The Fair Housing Act makes it illegal to discriminate in housing transactions based on race, color, religion, sex, national origin, familial status, or disability.6Office of the Law Revision Counsel. 42 USC 3604 – Discrimination in the Sale or Rental of Housing That law applies to every stage of a transaction, and showing feedback forms are no exception.

As a practical matter, this means feedback should describe the property, never the buyer. Comments like “the buyer seemed like a young single mother” or “they mentioned needing wheelchair access” document protected characteristics in writing and create evidence of potential steering or discriminatory treatment. Even well-intentioned notes about a buyer’s background can be used against agents and sellers in a fair housing complaint.

The same caution applies to neighborhood descriptions. Noting that a buyer asked about the “diversity of the area” or nearby houses of worship edges into territory that courts have treated as steering — efforts to influence where someone lives based on a protected characteristic.7U.S. Department of Housing and Urban Development (HUD). Housing Discrimination Under the Fair Housing Act The safest approach is to keep every answer focused on the physical property: layout, condition, price, and curb appeal. If a comment doesn’t describe the house or the lot, it probably doesn’t belong on the form.

Using the Feedback to Adjust Your Strategy

Individual responses are anecdotal. The real value shows up when you look at feedback in the aggregate. If eight out of ten showing agents say the price feels high, that’s not a matter of opinion anymore — the market is telling you something. Similarly, if multiple agents independently flag the same issue (a dark basement, street noise, an awkward floor plan), addressing that problem or adjusting the price to account for it is likely to shorten your days on market.

Share feedback with your seller regularly. Many automated platforms let sellers log into a portal and read responses directly, which saves you from playing telephone. If you’re managing feedback manually, a weekly email summary with the raw responses (or lightly organized highlights) keeps the seller informed without overwhelming them. When a pattern clearly points toward a price reduction, the feedback data gives you something concrete to reference in that conversation rather than relying on your professional opinion alone.

Not all feedback deserves equal weight. An agent who spent forty-five minutes touring the home with a motivated buyer offers more signal than one who popped in for five minutes between other appointments. Look for depth of commentary and consistency across responses, not just the checkbox ratings.

How Long to Keep Feedback Records

Your brokerage and state licensing board both have rules about how long transaction files need to be retained. In Colorado, for example, brokers must keep transaction files for four years from the closing date or the expiration of a listing that didn’t result in a sale.8Division of Real Estate. Transaction File Requirements and Retention Other states set their own requirements, with most falling in the three-to-five-year range.
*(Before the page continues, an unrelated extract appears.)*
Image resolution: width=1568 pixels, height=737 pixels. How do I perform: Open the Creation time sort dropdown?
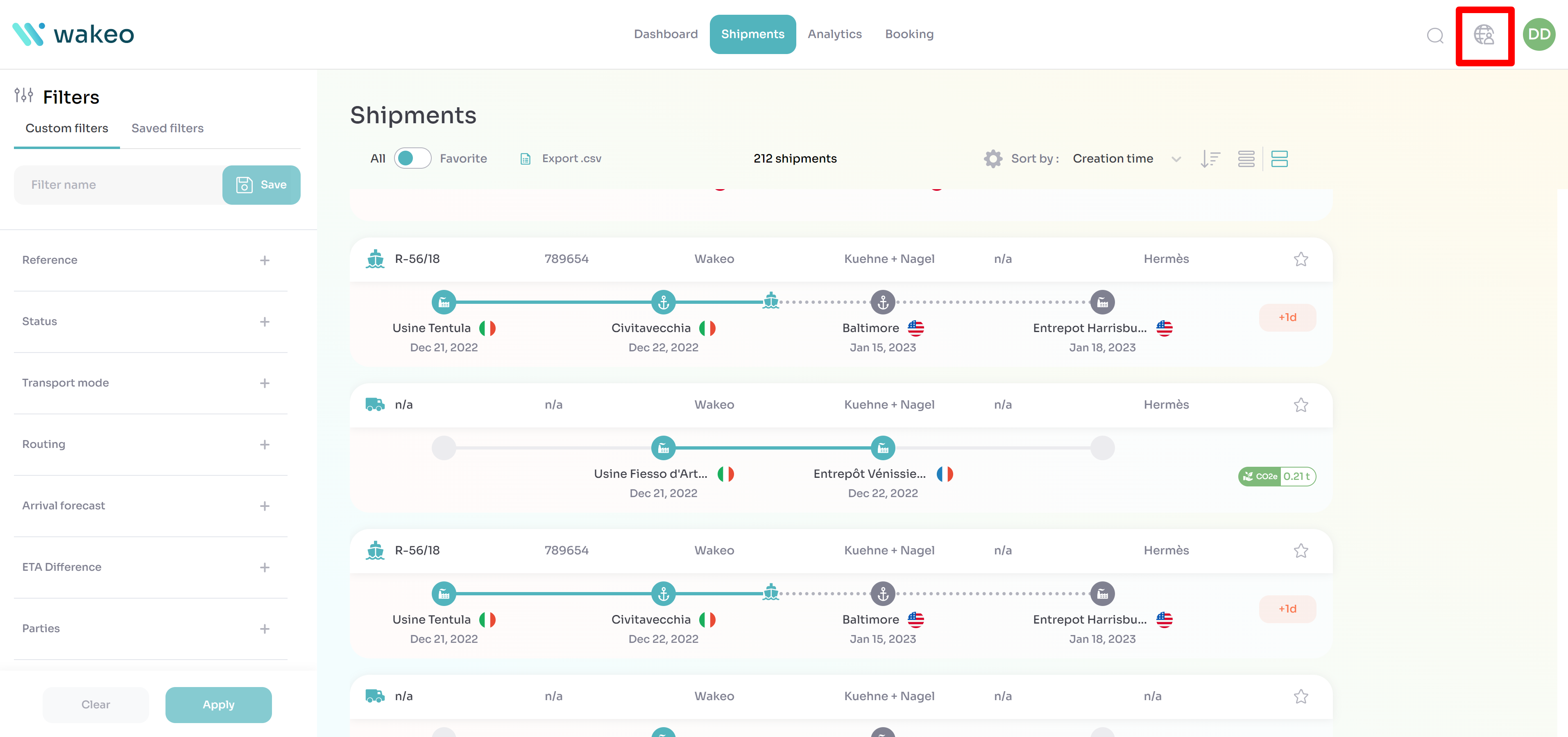click(1126, 159)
Whether showing feedback technically falls within the required transaction file depends on your state and brokerage. The conservative approach — and the one most brokerages follow — is to archive feedback alongside the rest of the listing file. Digital platforms handle this automatically since responses live in the system’s database. If you collected feedback through email or on paper, save copies in your transaction management system before the listing closes. Feedback that documented a known property defect could become relevant if a buyer later claims they weren’t told about a condition issue, so having those records accessible is worth the minimal effort of filing them.